Evaluation of the association between the first observation and the longitudinal change in C-reactive protein, and all-cause mortality

Abstract

Objective: To evaluate the association between vascular inflammation as measured by subacute C-reactive protein (CRP; 1-10 mg/l) and all-cause mortality and the association between change in CRP status (normal ≤3 mg/l and elevated >3 mg/l) and all-cause mortality. Methods: Probabilistic record linkage was used to match hospital episode data, laboratory reports and mortality statistics in a large urban population. Survival was evaluated using Cox proportional hazards regression models. Results: 22 962 patients had their first CRP measurement in the subacute range (1-10 mg/l). Analysis grouped by each additional unit increase in CRP across the subacute range was associated with a 7.3% (95% CI 5.4% to 9.2%) increase in the hazard ratio (HR) of death over 4 years, after controlling for confounding factors (p<0.001). Repeated CRP observations around 1 year apart were recorded in 5811 subjects.

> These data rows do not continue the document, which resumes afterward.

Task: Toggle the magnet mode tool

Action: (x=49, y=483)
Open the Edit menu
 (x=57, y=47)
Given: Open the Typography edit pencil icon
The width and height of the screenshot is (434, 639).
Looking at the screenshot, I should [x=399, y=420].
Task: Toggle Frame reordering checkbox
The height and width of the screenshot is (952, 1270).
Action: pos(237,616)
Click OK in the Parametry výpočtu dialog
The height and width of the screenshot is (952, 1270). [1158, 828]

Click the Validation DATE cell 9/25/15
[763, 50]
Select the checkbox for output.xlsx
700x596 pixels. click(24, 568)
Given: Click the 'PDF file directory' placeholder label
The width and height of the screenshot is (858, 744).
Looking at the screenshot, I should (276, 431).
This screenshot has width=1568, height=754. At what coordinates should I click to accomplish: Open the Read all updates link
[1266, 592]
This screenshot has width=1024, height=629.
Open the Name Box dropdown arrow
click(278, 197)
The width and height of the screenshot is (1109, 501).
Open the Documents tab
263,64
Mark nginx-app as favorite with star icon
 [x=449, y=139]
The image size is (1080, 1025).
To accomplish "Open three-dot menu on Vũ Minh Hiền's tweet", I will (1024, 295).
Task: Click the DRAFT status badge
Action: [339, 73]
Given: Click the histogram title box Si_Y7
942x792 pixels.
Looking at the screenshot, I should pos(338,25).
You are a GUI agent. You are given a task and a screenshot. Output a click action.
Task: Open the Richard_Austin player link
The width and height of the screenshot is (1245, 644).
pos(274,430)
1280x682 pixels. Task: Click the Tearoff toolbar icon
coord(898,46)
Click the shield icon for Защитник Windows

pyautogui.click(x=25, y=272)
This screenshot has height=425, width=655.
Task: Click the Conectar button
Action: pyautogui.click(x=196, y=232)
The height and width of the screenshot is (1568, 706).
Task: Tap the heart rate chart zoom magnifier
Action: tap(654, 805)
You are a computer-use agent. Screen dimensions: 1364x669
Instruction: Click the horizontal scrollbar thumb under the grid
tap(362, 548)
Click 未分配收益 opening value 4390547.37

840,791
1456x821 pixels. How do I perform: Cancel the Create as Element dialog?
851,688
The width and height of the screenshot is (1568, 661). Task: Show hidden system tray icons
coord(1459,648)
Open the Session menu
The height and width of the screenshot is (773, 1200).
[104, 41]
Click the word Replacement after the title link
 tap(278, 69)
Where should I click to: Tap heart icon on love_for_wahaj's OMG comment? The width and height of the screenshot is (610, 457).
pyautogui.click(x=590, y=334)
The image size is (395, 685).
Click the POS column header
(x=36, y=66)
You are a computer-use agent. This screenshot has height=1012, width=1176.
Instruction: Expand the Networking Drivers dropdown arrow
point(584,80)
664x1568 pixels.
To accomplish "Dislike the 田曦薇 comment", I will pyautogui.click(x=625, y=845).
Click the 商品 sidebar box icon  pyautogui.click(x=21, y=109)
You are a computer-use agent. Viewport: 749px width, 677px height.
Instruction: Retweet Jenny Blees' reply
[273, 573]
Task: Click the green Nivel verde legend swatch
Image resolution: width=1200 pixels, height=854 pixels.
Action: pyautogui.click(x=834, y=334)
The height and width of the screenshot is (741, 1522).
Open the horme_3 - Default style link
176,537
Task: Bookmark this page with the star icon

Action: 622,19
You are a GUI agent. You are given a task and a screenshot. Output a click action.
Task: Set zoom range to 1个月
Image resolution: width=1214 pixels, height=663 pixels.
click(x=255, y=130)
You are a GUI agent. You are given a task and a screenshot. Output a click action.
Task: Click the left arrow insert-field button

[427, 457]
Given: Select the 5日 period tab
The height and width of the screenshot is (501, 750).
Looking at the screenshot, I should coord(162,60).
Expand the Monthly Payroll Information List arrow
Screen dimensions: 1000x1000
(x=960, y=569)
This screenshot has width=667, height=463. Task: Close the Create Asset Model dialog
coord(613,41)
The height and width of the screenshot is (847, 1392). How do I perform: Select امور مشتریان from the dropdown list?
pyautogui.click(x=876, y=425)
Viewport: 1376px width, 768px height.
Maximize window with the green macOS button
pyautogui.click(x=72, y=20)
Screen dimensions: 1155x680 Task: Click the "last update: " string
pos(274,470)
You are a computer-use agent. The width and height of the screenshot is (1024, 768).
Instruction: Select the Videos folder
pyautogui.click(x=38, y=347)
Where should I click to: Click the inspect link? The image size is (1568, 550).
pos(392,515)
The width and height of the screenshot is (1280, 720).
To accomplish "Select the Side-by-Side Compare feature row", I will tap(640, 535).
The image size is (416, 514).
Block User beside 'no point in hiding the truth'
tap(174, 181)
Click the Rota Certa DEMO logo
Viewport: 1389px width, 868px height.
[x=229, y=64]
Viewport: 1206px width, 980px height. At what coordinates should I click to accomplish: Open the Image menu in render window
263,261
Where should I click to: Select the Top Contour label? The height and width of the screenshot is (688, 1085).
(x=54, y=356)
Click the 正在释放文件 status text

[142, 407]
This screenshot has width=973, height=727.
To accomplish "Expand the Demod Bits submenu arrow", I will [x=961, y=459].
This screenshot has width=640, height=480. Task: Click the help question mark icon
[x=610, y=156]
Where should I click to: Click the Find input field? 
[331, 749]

After controlling for confounding factors, in patients whose CRP changed from normal (≤3 mg/l) to elevated (>3 mg/l), the HR increased 6.7-fold (p<0.001) relative to cases whose CRP remained normal. By comparison, among those subjects whose CRP was reduced from elevated to normal, the hazard ratio halved to 3.5 (p = 0.018). In an underpowered analysis of time to cardiovascular events, an identical pattern of risk emerged. Conclusions: CRP level predicted all-cause mortality, and additional inclusion of prior change in CRP level and current CRP level more so. Increasing vascular inflammation, as measured by CRP, increases the likelihood of death.